Eric Cross

Personal information
- Full name: Eric Percival Cross
- Born: 25 June 1896 Handsworth, Warwickshire, England
- Died: 27 January 1985 (aged 88) Birmingham, Warwickshire, England
- Batting: Right-handed
- Role: Wicket-keeper

Domestic team information
- 1928–1934: Staffordshire
- 1921–1923: Warwickshire

Career statistics
| Competition | First-class |
| Matches | 7 |
| Runs scored | 61 |
| Batting average | 7.62 |
| 100s/50s | –/– |
| Top score | 12* |
| Balls bowled | – |
| Wickets | – |
| Bowling average | – |
| 5 wickets in innings | – |
| 10 wickets in match | – |
| Best bowling | – |
| Catches/stumpings | 9/1 |
- Source: Cricinfo, 29 April 2012

= Eric Cross (cricketer) =

English cricketer

Eric Percival Cross (25 June 1896 – 27 January 1985) was an English cricketer. Cross was a right-handed batsman who fielded as a wicket-keeper. He was born at Handsworth, Warwickshire, and was educated at Denstone College.
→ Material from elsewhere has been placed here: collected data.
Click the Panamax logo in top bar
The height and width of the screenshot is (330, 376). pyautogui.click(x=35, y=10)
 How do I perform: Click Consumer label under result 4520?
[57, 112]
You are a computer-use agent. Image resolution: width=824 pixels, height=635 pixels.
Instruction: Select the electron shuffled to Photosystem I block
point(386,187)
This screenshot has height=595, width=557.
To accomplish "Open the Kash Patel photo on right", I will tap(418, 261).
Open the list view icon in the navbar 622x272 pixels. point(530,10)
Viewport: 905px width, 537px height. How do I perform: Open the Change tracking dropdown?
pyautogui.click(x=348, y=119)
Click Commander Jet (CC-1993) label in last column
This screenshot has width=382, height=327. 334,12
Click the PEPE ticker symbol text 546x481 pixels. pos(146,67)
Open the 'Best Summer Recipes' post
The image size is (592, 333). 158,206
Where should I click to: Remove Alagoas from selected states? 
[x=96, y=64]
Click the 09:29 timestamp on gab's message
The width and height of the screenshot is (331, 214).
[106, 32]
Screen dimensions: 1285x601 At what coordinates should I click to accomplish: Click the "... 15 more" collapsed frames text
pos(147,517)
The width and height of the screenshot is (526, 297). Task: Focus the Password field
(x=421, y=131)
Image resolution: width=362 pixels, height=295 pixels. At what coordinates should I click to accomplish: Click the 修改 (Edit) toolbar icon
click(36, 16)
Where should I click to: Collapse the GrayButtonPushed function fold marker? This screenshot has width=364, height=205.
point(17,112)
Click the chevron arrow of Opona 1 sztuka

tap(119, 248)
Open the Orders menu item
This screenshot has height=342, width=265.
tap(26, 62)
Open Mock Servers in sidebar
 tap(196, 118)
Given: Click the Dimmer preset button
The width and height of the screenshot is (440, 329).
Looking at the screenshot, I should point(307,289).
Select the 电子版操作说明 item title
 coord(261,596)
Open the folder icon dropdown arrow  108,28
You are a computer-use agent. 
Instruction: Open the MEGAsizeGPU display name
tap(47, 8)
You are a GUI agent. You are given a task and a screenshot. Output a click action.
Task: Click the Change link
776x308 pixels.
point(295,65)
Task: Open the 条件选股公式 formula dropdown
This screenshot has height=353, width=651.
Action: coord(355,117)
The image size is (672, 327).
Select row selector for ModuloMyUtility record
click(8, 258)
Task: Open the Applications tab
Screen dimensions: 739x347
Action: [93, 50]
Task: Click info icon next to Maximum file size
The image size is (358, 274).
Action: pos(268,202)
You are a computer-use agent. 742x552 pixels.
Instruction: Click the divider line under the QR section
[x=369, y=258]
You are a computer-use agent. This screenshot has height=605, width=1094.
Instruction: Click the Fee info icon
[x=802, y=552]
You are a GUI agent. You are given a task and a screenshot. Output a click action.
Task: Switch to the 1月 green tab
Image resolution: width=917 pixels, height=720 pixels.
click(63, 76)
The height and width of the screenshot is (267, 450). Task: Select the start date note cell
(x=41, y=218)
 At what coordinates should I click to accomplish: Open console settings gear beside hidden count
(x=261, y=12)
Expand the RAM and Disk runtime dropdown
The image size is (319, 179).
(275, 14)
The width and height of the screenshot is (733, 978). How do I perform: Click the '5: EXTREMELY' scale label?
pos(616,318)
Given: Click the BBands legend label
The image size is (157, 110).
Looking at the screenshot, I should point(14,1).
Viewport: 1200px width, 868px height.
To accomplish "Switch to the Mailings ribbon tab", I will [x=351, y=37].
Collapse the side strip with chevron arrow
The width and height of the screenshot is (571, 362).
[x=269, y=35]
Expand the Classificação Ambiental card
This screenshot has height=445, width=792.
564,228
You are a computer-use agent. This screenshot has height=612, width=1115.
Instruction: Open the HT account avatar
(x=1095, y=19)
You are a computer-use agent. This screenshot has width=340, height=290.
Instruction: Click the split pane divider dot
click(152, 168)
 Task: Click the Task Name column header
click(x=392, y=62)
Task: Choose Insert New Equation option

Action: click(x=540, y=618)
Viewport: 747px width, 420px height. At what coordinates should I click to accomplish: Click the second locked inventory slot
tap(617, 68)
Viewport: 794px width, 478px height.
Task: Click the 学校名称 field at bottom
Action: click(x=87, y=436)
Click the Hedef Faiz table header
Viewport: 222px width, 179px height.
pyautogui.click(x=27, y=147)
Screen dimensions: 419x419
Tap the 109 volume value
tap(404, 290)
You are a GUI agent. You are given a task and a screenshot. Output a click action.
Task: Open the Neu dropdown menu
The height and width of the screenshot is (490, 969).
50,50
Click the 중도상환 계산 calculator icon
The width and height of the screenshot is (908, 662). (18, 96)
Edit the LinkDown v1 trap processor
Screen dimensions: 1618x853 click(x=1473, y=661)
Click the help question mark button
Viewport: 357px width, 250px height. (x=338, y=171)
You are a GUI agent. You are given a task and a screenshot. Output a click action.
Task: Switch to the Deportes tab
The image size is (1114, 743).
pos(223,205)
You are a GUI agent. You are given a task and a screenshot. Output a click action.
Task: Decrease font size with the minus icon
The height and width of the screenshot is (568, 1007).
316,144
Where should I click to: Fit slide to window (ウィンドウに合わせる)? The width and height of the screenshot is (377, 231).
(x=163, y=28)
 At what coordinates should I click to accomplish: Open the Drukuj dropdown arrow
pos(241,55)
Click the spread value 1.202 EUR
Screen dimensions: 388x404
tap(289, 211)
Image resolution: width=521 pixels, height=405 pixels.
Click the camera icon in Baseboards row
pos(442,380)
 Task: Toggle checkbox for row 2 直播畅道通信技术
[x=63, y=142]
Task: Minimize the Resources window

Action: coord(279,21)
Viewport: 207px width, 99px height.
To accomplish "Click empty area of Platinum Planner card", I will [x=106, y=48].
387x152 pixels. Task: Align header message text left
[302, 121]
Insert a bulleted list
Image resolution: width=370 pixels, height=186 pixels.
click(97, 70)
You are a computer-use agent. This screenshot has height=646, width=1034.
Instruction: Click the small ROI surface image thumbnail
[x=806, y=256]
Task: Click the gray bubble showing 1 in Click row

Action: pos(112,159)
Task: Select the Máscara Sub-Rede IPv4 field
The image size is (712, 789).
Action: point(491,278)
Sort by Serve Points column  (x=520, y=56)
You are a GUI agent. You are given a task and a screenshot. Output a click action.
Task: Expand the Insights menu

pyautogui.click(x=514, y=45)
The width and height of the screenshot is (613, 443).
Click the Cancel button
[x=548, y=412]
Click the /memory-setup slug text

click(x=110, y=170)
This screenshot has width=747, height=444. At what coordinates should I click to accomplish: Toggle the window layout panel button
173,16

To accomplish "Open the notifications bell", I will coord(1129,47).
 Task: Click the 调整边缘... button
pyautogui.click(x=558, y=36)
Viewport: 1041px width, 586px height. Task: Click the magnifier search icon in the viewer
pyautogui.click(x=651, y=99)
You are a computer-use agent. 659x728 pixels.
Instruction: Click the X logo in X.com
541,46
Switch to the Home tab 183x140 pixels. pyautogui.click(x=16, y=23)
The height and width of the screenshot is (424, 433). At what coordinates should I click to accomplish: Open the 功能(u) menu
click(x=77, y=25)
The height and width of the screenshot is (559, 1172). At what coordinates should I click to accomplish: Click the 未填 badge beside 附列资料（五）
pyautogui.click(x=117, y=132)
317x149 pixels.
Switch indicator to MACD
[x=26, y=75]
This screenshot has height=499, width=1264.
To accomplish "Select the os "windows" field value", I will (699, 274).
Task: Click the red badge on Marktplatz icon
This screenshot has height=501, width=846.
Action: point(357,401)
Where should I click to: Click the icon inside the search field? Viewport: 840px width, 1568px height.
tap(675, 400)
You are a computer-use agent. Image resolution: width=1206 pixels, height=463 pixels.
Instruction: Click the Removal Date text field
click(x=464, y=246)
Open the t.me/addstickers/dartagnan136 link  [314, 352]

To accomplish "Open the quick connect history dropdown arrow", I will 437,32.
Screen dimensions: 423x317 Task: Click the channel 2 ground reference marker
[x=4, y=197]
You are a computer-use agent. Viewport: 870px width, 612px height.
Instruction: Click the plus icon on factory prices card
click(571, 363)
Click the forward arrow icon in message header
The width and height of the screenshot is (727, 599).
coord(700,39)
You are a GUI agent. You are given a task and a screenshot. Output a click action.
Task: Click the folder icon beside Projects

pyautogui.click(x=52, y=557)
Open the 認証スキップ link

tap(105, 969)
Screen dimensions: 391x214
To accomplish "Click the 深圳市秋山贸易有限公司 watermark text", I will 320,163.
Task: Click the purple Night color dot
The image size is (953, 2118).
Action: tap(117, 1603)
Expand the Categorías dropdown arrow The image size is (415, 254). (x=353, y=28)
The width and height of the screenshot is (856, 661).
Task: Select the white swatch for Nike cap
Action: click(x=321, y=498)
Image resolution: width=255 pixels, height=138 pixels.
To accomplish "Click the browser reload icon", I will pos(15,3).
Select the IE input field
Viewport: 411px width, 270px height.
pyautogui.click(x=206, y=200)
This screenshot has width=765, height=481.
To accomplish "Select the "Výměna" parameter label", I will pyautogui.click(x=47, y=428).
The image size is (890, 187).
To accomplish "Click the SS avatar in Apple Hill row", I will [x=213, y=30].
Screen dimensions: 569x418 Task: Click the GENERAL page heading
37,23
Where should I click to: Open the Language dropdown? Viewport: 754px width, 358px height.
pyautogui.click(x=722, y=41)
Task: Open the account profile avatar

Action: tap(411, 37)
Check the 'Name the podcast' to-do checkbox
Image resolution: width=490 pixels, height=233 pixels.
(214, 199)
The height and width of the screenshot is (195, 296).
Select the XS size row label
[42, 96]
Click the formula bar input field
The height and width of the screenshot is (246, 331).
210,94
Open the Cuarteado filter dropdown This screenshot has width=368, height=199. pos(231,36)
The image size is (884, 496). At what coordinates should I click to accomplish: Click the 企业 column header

Cross made his first-class debut for Warwickshire against Gloucestershire in the 1921 County Championship at Edgbaston. Cross made six further first-class appearances for the county, the last of which came against the touring West Indians in 1923. In his seven first-class appearances, he scored a total of 61 runs at an average of 7.62, with a high score of 12 not out. Behind the stumps he took nine catches and made a single stumping. The presence of Tiger Smith in the Warwickshire squad limited his first team appearances. Cross later joined Staffordshire, making his debut for the county in the 1928 Minor Counties Championship against Lincolnshire. He played Minor counties cricket for Staffordshire to 1934, making a total of 41 appearances, the last of which came against the Yorkshire Second XI.

He died at Birmingham, Warwickshire, on 27 January 1985.